If you try to “repair and tune the plane” (MITL) mid-dogfight, you crash. If you try to “approve and verify” AI decisions mid-war, you lose.

  1. The “Genius as Error” Problem
    The most dangerous consequence of MITL is the Cognitive Bias of the Operator.

In complex systems (like Go or War), a move of supreme intelligence often looks like a mistake to a lesser observer.
Ref: AlphaGo’s “Move 37” vs. Lee Sedol. The commentators thought it was a glitch. It was the winning move.

The Risk:
If an AI suggests a “Move 37” in a 2028 scenario—e.g., retreating a fleet to bait a trap—a human operator trained on “Standard Doctrine” will view it as an error or hallucination.

  • The Reaction: The human will VETO the move to “save” the fleet.
  • The Result: The human forces the AI to play a “Standard” (mediocre) game, which is easily predicted and defeated by an enemy AI
    operating without human drag.
  1. The Solution: The Variance Budget
    We must replace MITL with Command-by-Intent.

Instead of monitoring every move, the Commander sets a Variance Budget (Risk Tolerance) before the engagement.
Example: “Objective: Neutralize enemy radar. Loss Tolerance: 20% of Drone Swarm. Civilian Casualty Threshold: Zero.”

The Execution: The AI is authorized to execute any maneuver (including Move 37s) that fits within that budget.
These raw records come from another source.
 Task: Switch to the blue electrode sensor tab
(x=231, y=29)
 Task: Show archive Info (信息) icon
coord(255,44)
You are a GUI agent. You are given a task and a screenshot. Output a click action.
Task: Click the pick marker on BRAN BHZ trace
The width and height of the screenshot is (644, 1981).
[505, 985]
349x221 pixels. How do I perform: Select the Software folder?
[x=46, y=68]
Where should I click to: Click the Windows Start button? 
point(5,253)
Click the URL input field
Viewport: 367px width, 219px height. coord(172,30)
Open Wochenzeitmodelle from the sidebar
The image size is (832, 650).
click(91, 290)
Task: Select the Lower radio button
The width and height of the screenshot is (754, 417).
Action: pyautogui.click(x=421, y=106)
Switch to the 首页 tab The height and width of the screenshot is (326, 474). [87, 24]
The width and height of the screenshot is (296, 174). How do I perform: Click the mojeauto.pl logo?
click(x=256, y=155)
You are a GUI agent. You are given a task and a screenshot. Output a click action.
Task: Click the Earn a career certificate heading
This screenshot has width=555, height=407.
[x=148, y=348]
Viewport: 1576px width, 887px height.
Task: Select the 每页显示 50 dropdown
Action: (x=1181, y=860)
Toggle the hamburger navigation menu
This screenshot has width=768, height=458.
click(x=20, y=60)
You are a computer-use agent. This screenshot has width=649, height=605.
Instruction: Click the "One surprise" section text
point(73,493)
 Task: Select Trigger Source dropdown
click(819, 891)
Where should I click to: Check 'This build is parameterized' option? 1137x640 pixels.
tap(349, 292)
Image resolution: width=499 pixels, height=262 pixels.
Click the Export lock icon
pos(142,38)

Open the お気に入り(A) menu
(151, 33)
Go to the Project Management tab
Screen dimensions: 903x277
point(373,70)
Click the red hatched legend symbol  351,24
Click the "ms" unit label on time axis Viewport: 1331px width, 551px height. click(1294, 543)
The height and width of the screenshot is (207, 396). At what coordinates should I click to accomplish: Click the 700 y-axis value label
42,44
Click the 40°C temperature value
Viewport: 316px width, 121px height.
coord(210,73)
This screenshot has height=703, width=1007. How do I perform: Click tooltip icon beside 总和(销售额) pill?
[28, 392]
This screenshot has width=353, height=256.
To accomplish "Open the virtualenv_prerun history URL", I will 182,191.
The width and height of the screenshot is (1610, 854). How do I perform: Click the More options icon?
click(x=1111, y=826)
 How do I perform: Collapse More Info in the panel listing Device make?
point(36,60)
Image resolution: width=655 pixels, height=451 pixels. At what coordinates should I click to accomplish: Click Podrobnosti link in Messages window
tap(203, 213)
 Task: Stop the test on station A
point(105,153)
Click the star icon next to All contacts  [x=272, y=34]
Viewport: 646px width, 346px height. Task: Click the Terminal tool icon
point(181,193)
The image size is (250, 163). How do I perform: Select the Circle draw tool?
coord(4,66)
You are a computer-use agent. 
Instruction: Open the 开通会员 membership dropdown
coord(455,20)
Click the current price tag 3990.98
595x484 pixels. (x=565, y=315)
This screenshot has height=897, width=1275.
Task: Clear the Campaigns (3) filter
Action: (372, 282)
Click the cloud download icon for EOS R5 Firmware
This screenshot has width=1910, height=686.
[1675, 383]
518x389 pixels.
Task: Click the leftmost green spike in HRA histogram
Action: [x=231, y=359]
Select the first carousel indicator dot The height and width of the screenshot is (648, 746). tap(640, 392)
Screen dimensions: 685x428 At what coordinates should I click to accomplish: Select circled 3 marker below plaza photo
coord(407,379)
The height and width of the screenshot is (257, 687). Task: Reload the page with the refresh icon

This shifts the human role from Micromanager (MITL) to Sovereign Commander (Intent).

  1. Conclusion
    We are facing an adversary (PLA) that views AI integration as a “Sovereign Capability.” If the US persists in viewing AI as a “Tool” that
    requires a human chaperone, we are choosing to lose at human speed.

Recommendation:
Abandon the MITL requirement for kinetic defense systems. Transition to Performance-Based Trust and Variance Budgeting.

“You are either trusting the machine to win, or you are choosing to lose.”